Blue Eyes looked at his partner, a bald, modest-looking man with light-colored eyebrows.
“Hey, Don.” Blue Eyes’s voice was barely an insect twitter beneath all the throbbing. “You wanna get on the walkie-talkie, tell them we have some visitors?”
There was a shimmering trail of tension in the air. Blue Eyes’s hand disappeared into his jacket, as he came down the steps, his heels making a deliberate click-clack in perfect time with the blood beating in Nasser’s head.
“Excuse me, gentlemen,” he said with the kind of exaggerated official politeness that gives way to brute force in a split second. “Do you have some kind of I.D.?”
Standing next to Nasser in the doorway, Dr. Ahmed and Youssef looked at each other. These men who’d expected so much of him.
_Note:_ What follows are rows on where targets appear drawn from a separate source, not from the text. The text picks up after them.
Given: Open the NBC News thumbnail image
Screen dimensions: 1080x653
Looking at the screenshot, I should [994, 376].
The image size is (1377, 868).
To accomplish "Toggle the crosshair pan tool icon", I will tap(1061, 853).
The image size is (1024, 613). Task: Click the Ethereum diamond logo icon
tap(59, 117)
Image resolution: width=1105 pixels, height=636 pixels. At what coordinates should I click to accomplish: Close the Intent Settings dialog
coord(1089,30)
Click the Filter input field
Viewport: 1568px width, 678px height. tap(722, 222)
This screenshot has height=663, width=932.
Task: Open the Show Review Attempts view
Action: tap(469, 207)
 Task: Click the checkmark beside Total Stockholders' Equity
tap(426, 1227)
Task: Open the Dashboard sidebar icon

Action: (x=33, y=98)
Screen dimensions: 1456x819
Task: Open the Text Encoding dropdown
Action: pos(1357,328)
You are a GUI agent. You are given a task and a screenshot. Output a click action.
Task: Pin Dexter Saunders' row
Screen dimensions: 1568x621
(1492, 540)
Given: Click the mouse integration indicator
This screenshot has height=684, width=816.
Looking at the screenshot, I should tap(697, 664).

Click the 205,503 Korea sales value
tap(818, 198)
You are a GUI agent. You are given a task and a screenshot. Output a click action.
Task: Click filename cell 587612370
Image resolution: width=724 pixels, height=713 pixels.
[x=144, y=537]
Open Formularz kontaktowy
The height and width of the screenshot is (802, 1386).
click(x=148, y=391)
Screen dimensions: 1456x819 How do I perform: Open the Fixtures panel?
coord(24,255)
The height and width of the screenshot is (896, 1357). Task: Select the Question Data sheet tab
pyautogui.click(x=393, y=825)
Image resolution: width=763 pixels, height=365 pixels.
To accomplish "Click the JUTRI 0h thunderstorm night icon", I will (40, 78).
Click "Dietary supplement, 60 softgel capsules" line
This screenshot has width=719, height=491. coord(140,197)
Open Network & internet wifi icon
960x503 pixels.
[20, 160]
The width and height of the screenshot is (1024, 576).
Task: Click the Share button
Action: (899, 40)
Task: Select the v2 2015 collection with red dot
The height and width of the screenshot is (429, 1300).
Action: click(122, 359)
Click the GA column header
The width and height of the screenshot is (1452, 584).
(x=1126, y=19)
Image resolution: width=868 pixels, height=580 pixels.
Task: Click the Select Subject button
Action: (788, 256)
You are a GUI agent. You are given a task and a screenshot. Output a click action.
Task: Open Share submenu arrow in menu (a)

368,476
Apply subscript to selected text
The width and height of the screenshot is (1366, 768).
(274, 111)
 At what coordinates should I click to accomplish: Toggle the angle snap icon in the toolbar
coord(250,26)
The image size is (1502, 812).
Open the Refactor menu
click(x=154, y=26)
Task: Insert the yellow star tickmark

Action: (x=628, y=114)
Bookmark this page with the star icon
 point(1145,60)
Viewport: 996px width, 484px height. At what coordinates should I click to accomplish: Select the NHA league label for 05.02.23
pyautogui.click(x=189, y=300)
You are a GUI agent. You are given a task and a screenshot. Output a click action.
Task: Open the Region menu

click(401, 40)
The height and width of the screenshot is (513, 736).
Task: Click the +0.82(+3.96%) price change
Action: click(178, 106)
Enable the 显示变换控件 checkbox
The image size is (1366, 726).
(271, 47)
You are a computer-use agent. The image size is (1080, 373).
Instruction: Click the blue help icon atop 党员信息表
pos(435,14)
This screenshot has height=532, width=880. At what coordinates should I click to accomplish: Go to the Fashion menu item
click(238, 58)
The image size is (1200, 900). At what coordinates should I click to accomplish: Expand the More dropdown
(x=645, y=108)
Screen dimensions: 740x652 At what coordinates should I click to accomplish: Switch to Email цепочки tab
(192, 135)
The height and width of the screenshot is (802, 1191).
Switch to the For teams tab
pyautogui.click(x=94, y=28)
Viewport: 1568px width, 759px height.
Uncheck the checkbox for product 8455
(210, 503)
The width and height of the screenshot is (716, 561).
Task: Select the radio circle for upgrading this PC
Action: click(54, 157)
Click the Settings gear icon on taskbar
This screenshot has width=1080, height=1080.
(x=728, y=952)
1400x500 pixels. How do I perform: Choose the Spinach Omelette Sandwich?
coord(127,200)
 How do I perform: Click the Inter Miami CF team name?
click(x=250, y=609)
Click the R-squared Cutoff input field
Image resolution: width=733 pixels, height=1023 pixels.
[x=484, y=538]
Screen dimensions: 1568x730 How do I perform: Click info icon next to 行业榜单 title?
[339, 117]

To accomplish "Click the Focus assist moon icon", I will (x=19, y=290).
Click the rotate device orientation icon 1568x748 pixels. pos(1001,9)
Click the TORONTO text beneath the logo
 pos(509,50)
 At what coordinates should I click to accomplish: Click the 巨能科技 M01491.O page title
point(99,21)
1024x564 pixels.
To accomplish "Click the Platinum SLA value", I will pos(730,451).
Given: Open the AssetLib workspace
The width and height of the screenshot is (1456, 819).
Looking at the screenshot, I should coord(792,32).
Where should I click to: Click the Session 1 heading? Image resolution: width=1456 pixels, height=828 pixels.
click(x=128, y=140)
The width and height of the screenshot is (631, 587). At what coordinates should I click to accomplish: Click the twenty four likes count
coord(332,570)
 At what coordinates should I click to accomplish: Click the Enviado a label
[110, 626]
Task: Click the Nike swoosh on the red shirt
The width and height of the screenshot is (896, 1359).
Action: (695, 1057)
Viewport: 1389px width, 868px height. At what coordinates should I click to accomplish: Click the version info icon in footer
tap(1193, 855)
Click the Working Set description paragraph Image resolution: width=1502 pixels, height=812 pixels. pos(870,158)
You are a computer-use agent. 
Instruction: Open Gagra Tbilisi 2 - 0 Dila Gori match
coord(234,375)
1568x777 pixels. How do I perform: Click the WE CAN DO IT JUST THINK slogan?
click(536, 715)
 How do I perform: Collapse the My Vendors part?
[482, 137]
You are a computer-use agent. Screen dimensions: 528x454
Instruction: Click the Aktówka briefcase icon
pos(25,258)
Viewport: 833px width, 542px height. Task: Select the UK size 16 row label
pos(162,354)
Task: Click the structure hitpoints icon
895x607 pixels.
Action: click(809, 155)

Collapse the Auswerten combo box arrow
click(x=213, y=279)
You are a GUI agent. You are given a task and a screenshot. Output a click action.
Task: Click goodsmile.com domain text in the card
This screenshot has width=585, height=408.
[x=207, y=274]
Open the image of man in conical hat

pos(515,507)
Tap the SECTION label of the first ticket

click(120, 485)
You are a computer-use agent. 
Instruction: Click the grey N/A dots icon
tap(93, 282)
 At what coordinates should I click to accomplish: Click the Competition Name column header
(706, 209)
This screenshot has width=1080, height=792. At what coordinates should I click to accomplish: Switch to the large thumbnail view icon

Who’d risked their own lives in
jihad
. The life of this world is nothing but a sport and a pastime. The true reward comes later. Nasser tried to force himself once again to believe that. Maybe in acting right now he would finally come to believe. A hero sacrifices. That’s what he does. Everyone learned that in school.
“Yes, of course,” said Dr. Ahmed. “Here is our I.D.” He reached into his waistband, pulled out the .38, and before either of the agents could react, he shot each of them once in the head and once in the chest for good measure.
David was standing in the middle of the cafeteria, talking with guarded friendliness to Henry Rosenthal, when the three outsiders came into the room. And immediately, he knew not just the circumstances but the very texture of his life was about to change.
The first one in was a big bald man with a heavy gut and a graying beard. He walked the length of the cafeteria and took up a position in front of the emergency exit at the eastern end of the room, like a volunteer fire warden. The second one also had a beard, but was smaller, with a long horse face and a cheap dark suit without a tie. He seemed utterly impatient, as if he’d been kept waiting in a doctor’s office for half a day. And the last to enter was Nasser Hamdy, back in school again, looking ferocious and distracted, a man with a mission.
He walked right by David, marched up to his sister sitting at an empty table nearby, and stared at her. Not a loving brother-sister look. It was something less forgiving, less comprehending. Then he seemed to make a decision. He stepped onto the seat next to her, climbed on top of the picnic-style table, and ripped open his shirt with both hands.
For a few seconds, he stood there over her, surveying the vast, stunned lunchroom, with his arms outstretched and his skinny torso bare except for a key hanging from his neck on a chain and five brown sticks of dynamite taped around his middle. Displaying himself as if to say: Step right up, come see the Incredible Exploding Boy of Coney Island.